Entries on where items appear
--- BEGIN ---
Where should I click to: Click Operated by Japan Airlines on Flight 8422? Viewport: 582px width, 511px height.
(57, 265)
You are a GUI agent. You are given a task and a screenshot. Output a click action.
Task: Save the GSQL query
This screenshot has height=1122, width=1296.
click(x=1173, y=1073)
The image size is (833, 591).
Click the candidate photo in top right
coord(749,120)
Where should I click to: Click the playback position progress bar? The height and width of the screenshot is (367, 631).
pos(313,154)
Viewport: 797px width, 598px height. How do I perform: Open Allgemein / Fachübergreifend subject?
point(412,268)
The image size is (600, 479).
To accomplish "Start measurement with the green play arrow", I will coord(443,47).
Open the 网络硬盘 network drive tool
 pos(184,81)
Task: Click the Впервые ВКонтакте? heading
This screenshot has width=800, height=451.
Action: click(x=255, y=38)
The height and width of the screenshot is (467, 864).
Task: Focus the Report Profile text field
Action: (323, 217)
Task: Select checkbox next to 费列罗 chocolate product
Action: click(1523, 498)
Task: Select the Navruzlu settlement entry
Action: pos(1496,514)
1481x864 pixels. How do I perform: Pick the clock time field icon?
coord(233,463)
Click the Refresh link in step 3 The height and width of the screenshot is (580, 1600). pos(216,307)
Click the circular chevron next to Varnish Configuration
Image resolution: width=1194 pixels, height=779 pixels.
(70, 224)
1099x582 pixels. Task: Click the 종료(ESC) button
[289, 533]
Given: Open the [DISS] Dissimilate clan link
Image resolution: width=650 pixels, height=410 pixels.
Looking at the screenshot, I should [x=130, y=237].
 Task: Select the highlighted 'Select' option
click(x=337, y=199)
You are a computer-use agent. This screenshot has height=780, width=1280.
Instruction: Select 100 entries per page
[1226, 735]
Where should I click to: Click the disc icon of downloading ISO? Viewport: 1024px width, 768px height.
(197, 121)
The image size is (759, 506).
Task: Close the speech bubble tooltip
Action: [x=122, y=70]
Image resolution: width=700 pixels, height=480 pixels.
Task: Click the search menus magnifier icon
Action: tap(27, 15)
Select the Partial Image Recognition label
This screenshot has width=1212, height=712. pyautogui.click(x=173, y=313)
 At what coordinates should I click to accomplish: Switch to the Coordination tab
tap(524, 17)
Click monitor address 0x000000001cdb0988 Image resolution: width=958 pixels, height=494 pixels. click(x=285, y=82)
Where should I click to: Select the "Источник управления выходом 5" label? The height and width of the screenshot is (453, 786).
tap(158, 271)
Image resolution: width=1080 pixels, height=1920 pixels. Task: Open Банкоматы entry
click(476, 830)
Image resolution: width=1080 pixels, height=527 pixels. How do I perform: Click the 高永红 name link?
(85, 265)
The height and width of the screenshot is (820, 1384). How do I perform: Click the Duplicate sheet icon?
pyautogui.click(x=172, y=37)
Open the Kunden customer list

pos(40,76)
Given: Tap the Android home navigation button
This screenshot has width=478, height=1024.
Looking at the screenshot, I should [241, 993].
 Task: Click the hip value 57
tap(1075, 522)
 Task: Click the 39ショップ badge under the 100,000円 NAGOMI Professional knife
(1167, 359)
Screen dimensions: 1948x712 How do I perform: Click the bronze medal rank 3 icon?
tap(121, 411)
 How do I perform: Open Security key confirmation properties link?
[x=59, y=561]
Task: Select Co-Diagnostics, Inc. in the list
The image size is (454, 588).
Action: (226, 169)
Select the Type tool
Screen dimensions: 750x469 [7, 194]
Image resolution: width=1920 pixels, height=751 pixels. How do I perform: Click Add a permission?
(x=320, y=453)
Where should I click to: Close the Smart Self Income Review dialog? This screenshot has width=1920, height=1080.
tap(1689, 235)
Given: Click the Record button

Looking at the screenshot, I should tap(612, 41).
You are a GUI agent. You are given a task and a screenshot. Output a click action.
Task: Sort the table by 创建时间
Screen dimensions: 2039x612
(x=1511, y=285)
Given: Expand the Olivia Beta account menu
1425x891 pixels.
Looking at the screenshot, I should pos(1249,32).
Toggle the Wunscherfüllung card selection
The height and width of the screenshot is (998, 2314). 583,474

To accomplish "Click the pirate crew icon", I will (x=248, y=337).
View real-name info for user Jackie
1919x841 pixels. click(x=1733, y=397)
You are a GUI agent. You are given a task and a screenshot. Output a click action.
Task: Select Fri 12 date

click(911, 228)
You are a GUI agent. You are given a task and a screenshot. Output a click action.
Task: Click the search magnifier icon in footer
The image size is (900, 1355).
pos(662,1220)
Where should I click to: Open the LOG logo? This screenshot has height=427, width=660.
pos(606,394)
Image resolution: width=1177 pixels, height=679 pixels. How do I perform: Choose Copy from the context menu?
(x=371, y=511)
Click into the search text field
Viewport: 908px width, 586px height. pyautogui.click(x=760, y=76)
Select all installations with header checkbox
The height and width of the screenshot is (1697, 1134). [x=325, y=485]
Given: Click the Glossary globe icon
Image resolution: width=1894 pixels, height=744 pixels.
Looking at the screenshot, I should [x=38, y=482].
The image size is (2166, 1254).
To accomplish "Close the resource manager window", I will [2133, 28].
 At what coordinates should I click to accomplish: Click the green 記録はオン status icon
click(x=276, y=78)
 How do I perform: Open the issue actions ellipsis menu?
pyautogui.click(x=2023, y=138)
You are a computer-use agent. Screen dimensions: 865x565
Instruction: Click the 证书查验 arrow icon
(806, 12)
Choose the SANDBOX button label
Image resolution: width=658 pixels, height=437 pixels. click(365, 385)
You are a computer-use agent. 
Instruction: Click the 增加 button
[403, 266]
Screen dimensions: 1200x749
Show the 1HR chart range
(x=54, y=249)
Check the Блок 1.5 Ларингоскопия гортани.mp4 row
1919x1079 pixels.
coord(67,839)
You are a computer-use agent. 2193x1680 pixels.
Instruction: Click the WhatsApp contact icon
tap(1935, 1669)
--- END ---
■ GIVEN REQUEST
Count the lines above that contain the word "next" and give only that number.

■ TASK RESULT
2